==== SÉLECTION ====

Que fait et où s’en va donc la Gendarmerie royale du Canada (GRC) en matière de lutte contre le crime organisé au Québec ?

Ce sont des questions que se posent des policiers actifs et retraités de la police fédérale qui se sont entretenus avec La Presse ces derniers temps.

Autrefois une référence et un chef de file en matière de lutte contre la mafia, la Division C – nom donné à la division de la GRC au Québec – n’est plus que l’ombre d’elle-même, déplore-t-on.

Les enquêteurs de l’Unité mixte d’enquête contre le crime organisé (UMECO) ont bien mené quelques projets réussis contre des trafiquants de fentanyl ces dernières années, mais la dernière grande enquête connue de la Division C contre les organisations criminelles établies a été menée entre 2016 et 2019 et a visé des recycleurs de produits de la criminalité dont les présumées têtes dirigeantes étaient établies à Toronto. Cette enquête, baptisée Collecteur, connaît actuellement une divulgation de la preuve difficile devant les tribunaux.

En 2014, les enquêteurs de la GRC ont bien truffé le bureau de l’ancien criminaliste Loris Cavaliere de micros et de caméra, mais ils agissaient en assistance à la Sûreté du Québec, qui effectuait alors l’enquête Magot-Mastiff qui a décapité le crime organisé montréalais un an plus tard.

==== EXTRAIT DE DONNÉES ====

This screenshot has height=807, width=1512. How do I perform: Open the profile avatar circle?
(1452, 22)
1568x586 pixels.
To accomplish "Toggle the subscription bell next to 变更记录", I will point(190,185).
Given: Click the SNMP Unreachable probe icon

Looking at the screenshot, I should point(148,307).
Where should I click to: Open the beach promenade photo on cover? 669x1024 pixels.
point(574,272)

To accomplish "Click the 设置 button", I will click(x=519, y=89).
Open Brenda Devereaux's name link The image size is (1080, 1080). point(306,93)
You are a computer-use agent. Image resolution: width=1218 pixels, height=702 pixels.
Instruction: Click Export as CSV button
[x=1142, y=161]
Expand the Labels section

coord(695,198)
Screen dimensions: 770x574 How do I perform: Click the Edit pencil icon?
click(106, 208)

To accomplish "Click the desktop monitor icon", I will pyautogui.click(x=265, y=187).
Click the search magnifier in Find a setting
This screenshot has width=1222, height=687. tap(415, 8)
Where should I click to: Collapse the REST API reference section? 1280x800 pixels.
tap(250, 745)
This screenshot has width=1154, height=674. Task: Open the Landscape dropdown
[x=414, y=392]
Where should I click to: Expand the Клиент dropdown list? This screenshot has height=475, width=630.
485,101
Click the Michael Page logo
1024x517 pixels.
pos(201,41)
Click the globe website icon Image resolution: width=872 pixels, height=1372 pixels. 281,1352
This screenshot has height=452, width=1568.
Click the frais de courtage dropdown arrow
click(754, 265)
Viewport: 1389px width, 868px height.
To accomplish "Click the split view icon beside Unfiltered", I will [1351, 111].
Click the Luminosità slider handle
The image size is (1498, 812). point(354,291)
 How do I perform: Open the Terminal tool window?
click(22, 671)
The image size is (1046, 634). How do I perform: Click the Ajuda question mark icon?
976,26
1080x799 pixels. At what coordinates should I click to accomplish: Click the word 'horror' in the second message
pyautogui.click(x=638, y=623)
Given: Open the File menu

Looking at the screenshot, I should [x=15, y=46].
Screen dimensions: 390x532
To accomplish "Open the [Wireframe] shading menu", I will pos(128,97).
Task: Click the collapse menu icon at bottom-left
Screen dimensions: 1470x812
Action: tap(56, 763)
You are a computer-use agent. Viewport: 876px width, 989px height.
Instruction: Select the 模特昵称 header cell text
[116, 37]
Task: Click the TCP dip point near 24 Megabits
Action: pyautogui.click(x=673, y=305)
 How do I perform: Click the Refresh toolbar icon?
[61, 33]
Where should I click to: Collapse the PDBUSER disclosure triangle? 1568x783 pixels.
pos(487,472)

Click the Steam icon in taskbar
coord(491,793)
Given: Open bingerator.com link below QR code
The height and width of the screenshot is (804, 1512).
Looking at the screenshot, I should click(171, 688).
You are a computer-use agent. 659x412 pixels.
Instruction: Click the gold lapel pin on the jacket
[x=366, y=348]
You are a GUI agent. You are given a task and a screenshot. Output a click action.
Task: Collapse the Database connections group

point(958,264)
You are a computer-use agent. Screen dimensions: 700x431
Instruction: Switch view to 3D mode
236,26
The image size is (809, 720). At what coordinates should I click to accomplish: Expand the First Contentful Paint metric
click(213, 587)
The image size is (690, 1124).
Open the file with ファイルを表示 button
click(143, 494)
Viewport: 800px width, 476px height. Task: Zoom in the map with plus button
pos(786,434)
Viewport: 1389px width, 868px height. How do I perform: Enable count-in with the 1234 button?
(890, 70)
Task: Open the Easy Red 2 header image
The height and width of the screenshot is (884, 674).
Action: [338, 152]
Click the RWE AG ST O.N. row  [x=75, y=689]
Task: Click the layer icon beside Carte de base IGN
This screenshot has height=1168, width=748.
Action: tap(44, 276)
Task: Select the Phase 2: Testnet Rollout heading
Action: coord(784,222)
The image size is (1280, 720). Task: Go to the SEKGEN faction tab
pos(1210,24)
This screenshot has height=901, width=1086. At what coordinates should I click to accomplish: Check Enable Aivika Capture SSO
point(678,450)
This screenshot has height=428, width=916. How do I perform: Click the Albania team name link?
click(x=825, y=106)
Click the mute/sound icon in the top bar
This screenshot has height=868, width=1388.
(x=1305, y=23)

====

ÉNONCÉ DU PROBLÈME -
Continuez le texte sur la lutte de la GRC contre le crime organisé au Québec à partir de l'endroit où il s'arrête.

RÉPONSE -
Il faut reculer de 10 ans pour retrouver le dernier grand projet de la GRC au Québec contre des membres influents de la mafia montréalaise. Ce projet, baptisé Clemenza et effectué par l’UMECO, aurait pu obtenir des résultats encore plus retentissants que l’opération Colisée, mais il a été éventé par le meurtre de l’aspirant-parrain Salvatore Montagna, car les suspects ont su que la police fédérale interceptait leurs communications et qu’ils faisaient l’objet d’une enquête.

Plus tard, devant les tribunaux, les requêtes de la défense ont fait le reste et tous les accusés, une quarantaine en tout, ont obtenu un arrêt du processus judiciaire, parce que la poursuite a refusé de dévoiler la technique d’interception des communications.

Le dernier véritable succès de la police fédérale contre la mafia au Québec remonte donc à Colisée, en 2006.

PHOTO IVANOH DEMERS, ARCHIVES LA PRESSE

Nicolo Rizzuto, lors de son arrestation dans le cadre de l’opération Colisée, le matin du 22 novembre 2006

Le 22 novembre de cette année-là, les enquêteurs de l’UMECO ont arrêté 90 personnes et guillotiné le clan Rizzuto dans ce qui est encore aujourd’hui la plus importante rafle antimafia de l’histoire du Canada.

« À la Division C, on parle encore de Colisée. C’est ça, le problème, ça date d’il y a 15 ans », s’est désolée une source toujours active à la police fédérale.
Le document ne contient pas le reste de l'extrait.